The whole of the data, every line, should come back exactly the same.
>>>
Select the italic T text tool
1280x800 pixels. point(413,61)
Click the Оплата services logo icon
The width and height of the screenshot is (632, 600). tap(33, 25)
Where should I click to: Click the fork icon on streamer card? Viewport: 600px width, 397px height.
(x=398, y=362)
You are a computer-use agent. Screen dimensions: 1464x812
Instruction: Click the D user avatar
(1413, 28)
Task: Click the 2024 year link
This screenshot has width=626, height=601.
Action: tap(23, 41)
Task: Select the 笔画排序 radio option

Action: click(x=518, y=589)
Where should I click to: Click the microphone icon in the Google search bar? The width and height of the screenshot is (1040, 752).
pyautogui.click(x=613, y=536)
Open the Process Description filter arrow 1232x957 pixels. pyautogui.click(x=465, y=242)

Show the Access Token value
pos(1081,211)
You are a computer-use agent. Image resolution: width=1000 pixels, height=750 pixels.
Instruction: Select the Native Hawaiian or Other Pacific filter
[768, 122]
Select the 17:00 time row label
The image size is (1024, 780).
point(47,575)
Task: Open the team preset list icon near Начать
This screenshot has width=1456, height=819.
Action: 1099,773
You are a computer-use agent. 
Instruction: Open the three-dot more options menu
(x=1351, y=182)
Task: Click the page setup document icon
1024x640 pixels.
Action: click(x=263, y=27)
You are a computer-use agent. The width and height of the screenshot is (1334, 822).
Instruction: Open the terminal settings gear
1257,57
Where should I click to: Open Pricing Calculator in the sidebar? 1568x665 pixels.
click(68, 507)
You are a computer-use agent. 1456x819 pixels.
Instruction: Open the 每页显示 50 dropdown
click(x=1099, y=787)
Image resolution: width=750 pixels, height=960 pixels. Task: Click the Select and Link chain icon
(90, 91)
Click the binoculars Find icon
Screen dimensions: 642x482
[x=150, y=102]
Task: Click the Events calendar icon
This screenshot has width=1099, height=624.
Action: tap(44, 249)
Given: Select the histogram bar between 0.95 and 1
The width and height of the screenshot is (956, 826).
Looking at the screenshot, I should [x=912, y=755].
<<<
Your solution:
Select the italic T text tool
1280x800 pixels. point(413,61)
Click the Оплата services logo icon
The width and height of the screenshot is (632, 600). tap(33, 25)
Where should I click to: Click the fork icon on streamer card? Viewport: 600px width, 397px height.
(x=398, y=362)
You are a computer-use agent. Screen dimensions: 1464x812
Instruction: Click the D user avatar
(1413, 28)
Task: Click the 2024 year link
This screenshot has width=626, height=601.
Action: tap(23, 41)
Task: Select the 笔画排序 radio option

Action: click(x=518, y=589)
Where should I click to: Click the microphone icon in the Google search bar? The width and height of the screenshot is (1040, 752).
pyautogui.click(x=613, y=536)
Open the Process Description filter arrow 1232x957 pixels. pyautogui.click(x=465, y=242)

Show the Access Token value
pos(1081,211)
You are a computer-use agent. Image resolution: width=1000 pixels, height=750 pixels.
Instruction: Select the Native Hawaiian or Other Pacific filter
[768, 122]
Select the 17:00 time row label
The image size is (1024, 780).
point(47,575)
Task: Open the team preset list icon near Начать
This screenshot has width=1456, height=819.
Action: 1099,773
You are a computer-use agent. 
Instruction: Open the three-dot more options menu
(x=1351, y=182)
Task: Click the page setup document icon
1024x640 pixels.
Action: click(x=263, y=27)
You are a computer-use agent. The width and height of the screenshot is (1334, 822).
Instruction: Open the terminal settings gear
1257,57
Where should I click to: Open Pricing Calculator in the sidebar? 1568x665 pixels.
click(68, 507)
You are a computer-use agent. 1456x819 pixels.
Instruction: Open the 每页显示 50 dropdown
click(x=1099, y=787)
Image resolution: width=750 pixels, height=960 pixels. Task: Click the Select and Link chain icon
(90, 91)
Click the binoculars Find icon
Screen dimensions: 642x482
[x=150, y=102]
Task: Click the Events calendar icon
This screenshot has width=1099, height=624.
Action: tap(44, 249)
Given: Select the histogram bar between 0.95 and 1
The width and height of the screenshot is (956, 826).
Looking at the screenshot, I should [x=912, y=755].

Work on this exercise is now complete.